Em sexto lugar, cada vez mais circunstâncias na beira do leito influenciam ajustes na relação benefício/segurança/autonomia. Ademais, há fatores intervenientes na prática ligados às instituições de saúde e ao sistema de saúde. Colisões com É vedado ao médico deixar de são inevitáveis. Fica, assim, difícil conciliar um taxativo É vedado ao médico com liberações justificadas em função das circunstâncias clínicas e de fatores sobre os quais a pessoa física do médico mostra-se vulnerável. O interpretativo é importante e a Bioética ajuda. Ainda mais, quando há o apoio deste parecer contemporâneo do Superior Tribunal de Justiça: Somente ao médico que acompanha o caso é dado estabelecer qual o tratamento adequado para alcançar a cura ou amenizar os efeitos da enfermidade que acometeu o paciente; a seguradora não está habilitada, tampouco autorizada a limitar as alternativas possíveis para o restabelecimento da saúde do segurado, sob pena de colocar em risco a vida do consumidor http://stj.jusbrasil.com.br/jurisprudencia/19152853/recurso-especial-resp-1053810-sp-2008-0094908-6.

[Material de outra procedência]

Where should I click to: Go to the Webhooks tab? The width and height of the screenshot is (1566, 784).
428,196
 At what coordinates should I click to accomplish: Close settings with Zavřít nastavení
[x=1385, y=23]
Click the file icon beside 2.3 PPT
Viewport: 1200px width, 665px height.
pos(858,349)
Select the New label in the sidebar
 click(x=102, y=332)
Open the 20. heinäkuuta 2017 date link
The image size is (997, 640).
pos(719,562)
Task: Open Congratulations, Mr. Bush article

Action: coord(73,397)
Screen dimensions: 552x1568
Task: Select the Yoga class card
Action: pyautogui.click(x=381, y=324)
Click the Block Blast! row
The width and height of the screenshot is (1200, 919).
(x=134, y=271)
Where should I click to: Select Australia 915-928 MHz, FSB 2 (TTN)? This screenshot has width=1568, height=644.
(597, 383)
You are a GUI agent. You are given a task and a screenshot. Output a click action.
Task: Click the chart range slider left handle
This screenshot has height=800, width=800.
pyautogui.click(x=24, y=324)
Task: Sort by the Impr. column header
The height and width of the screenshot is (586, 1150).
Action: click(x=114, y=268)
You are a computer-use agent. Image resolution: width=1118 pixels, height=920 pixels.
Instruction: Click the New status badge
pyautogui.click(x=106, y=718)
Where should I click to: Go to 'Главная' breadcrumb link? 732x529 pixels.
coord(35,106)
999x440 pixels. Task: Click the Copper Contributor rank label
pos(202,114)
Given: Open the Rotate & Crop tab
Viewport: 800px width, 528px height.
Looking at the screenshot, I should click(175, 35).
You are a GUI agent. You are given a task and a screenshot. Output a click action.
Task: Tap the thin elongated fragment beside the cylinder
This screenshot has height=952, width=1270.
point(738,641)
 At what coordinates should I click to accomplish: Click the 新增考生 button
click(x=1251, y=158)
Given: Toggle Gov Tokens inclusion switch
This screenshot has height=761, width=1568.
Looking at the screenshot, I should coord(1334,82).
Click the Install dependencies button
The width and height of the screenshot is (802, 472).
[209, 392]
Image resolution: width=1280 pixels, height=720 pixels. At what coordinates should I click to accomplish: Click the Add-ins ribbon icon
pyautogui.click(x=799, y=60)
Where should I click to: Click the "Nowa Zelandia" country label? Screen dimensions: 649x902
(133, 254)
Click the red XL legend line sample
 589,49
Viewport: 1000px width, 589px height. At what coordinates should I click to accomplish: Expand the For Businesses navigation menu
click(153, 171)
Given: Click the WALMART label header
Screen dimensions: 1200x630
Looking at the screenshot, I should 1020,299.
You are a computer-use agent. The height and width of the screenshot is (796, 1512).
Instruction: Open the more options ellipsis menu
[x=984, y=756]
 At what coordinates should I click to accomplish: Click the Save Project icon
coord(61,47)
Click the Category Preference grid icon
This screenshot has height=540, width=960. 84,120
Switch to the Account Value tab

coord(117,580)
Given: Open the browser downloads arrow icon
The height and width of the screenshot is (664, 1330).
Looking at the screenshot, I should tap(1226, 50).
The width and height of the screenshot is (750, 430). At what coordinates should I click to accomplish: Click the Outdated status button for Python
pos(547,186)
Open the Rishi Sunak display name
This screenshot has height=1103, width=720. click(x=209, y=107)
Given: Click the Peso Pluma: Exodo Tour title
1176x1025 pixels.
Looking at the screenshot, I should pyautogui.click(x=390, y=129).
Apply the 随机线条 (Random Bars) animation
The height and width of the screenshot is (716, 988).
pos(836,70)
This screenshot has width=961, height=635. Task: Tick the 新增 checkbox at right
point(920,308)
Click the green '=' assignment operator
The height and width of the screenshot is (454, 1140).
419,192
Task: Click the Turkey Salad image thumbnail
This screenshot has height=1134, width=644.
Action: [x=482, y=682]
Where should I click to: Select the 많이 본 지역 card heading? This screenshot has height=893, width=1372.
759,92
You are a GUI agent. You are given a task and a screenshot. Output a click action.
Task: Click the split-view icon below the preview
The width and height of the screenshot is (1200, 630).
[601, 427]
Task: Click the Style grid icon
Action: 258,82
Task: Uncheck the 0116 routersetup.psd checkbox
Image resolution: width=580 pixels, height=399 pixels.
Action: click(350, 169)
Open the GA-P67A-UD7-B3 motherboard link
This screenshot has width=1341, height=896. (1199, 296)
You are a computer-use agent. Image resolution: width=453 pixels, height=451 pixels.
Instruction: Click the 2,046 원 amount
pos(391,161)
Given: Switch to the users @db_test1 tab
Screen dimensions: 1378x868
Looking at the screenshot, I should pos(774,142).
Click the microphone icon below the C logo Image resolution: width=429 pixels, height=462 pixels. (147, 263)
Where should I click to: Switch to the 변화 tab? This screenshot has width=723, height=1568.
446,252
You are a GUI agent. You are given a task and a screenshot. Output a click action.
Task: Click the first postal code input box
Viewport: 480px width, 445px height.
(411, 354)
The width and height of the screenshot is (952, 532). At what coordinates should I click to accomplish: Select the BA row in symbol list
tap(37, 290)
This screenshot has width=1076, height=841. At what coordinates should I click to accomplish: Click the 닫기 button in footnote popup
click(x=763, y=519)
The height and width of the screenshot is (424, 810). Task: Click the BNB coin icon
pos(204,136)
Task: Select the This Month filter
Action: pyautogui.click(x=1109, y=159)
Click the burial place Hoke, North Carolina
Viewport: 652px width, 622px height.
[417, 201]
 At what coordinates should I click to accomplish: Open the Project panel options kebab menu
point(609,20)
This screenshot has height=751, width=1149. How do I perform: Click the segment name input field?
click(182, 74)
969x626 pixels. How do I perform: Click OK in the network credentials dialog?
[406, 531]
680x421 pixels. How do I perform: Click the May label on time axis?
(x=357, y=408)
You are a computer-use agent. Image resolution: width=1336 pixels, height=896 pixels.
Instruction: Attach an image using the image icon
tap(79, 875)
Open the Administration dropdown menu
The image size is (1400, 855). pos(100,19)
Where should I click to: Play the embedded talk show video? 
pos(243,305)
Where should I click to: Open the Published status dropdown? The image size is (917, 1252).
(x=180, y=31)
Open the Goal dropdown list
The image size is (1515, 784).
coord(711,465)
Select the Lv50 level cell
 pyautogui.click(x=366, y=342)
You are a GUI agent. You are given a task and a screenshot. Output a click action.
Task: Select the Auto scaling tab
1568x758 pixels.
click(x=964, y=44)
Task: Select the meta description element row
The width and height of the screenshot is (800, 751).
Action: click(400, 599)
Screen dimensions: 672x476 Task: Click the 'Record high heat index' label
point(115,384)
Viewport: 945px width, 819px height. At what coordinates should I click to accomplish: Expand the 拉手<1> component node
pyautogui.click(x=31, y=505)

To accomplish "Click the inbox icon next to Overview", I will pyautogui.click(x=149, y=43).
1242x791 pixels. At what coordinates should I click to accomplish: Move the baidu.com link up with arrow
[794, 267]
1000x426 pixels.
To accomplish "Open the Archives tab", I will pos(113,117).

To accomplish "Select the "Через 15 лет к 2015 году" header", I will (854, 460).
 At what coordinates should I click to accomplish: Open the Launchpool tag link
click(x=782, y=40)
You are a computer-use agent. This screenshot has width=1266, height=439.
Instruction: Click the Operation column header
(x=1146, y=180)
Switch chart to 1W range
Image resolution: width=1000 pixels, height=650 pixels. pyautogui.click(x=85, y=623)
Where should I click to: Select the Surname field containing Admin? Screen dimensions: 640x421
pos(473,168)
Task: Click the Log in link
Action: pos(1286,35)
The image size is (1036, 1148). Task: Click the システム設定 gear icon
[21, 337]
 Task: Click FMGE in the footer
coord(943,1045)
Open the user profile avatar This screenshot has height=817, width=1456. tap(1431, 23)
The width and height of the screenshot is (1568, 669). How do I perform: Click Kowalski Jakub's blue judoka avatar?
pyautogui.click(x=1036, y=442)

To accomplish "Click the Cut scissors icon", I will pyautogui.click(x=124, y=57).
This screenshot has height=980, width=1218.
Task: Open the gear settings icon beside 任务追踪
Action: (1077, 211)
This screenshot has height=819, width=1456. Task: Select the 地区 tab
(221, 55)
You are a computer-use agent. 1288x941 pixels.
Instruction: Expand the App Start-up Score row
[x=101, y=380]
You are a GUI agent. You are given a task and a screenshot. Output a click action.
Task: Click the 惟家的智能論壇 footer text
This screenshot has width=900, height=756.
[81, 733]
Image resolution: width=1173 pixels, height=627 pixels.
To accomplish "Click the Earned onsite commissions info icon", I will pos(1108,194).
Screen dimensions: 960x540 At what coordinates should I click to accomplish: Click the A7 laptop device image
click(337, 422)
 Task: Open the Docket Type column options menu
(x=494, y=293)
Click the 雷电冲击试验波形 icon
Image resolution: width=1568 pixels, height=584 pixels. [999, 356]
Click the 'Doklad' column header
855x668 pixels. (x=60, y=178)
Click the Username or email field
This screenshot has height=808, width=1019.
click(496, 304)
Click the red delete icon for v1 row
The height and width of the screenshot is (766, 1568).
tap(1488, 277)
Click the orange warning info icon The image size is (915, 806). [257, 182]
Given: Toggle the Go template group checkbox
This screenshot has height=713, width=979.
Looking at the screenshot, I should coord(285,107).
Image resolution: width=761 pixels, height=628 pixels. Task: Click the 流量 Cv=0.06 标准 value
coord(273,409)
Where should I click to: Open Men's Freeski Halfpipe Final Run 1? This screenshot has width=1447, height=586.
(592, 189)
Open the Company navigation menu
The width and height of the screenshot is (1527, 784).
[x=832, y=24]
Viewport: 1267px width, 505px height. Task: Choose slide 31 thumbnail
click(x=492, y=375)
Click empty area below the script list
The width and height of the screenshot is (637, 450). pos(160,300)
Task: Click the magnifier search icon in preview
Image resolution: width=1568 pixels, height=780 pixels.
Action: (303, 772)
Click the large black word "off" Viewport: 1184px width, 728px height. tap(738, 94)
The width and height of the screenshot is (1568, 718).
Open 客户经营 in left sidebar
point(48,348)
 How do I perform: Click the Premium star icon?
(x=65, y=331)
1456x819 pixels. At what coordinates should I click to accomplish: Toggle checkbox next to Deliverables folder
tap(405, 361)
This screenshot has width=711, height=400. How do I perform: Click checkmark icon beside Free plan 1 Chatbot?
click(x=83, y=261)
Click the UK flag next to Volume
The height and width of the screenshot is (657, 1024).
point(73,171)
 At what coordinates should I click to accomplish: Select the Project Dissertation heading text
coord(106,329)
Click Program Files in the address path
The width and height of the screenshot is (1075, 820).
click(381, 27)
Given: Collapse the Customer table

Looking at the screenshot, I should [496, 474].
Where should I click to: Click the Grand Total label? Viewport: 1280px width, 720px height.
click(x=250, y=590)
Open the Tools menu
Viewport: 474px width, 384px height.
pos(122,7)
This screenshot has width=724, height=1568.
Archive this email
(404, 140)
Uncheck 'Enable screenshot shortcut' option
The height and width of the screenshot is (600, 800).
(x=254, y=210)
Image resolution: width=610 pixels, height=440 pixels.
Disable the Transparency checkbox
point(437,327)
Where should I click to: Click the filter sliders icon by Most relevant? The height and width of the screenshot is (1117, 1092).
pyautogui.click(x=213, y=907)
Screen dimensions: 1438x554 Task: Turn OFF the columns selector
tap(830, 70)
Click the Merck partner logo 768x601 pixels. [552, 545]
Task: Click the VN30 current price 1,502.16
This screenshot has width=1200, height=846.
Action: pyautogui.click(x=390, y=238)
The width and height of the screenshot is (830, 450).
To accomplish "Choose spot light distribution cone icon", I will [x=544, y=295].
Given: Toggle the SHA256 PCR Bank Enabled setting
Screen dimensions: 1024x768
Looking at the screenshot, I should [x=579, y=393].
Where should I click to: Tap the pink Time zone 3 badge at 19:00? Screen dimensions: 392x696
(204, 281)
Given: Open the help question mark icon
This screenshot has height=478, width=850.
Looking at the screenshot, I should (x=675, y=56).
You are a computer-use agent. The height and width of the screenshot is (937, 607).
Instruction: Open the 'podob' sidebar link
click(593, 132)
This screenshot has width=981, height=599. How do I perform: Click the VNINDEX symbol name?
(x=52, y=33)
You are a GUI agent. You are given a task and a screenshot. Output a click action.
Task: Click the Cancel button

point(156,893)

Em sétimo lugar, relembro que o Juramento de Hipócrates é um compromisso de ação, ele não se utiliza de uma reprovação à inação. Jura-se Se eu cumprir este juramento com fidelidade… e não Vejo-me proibido de não cumprir…
O tempo passa rápido. Logo o recém-doutor será o personagem abaixo:
O doutor chegou ao Hospital. Rotina de vários anos. Mesmos horários, mesmos itinerários. Mais trânsito, menos quinze minutos de sono. Alívios nos sábado e nos domingos, mas depende. Saída para férias com um mereço descansar, retorno com um não aguento mais ficar parado.
O doutor vestiu o avental, colocou a caneta e o carimbo no bolso, pegou o elevador e após o cafezinho ritual de iniciação dos trabalhos, chamou o primeiro paciente do dia. Cada consulta representa uma emoção diferente, nunca o doutor conseguiu se sentir um ser indiferente praticando uma mesmice.
Desde a formatura, o doutor impõe a si mesmo a prática da atualidade do correto. O doutor aperfeiçoou o profissionalismo no empenho de procurar soluções adequadas para dilemas e conflitos. O doutor associa o bom passado profissional ao conhecimento orientador do Código de Ética Médica vigente pelo contexto afirmativo e não por um pensamento de É vedado ao médico.
O doutor com o seu número de CRM cada vez mais baixo, em paz com a sua consciência profissional, conciliado com o ontológico e o deontológico numa plataforma essencialmente brasileira, valorizou o Trajeto do Sim!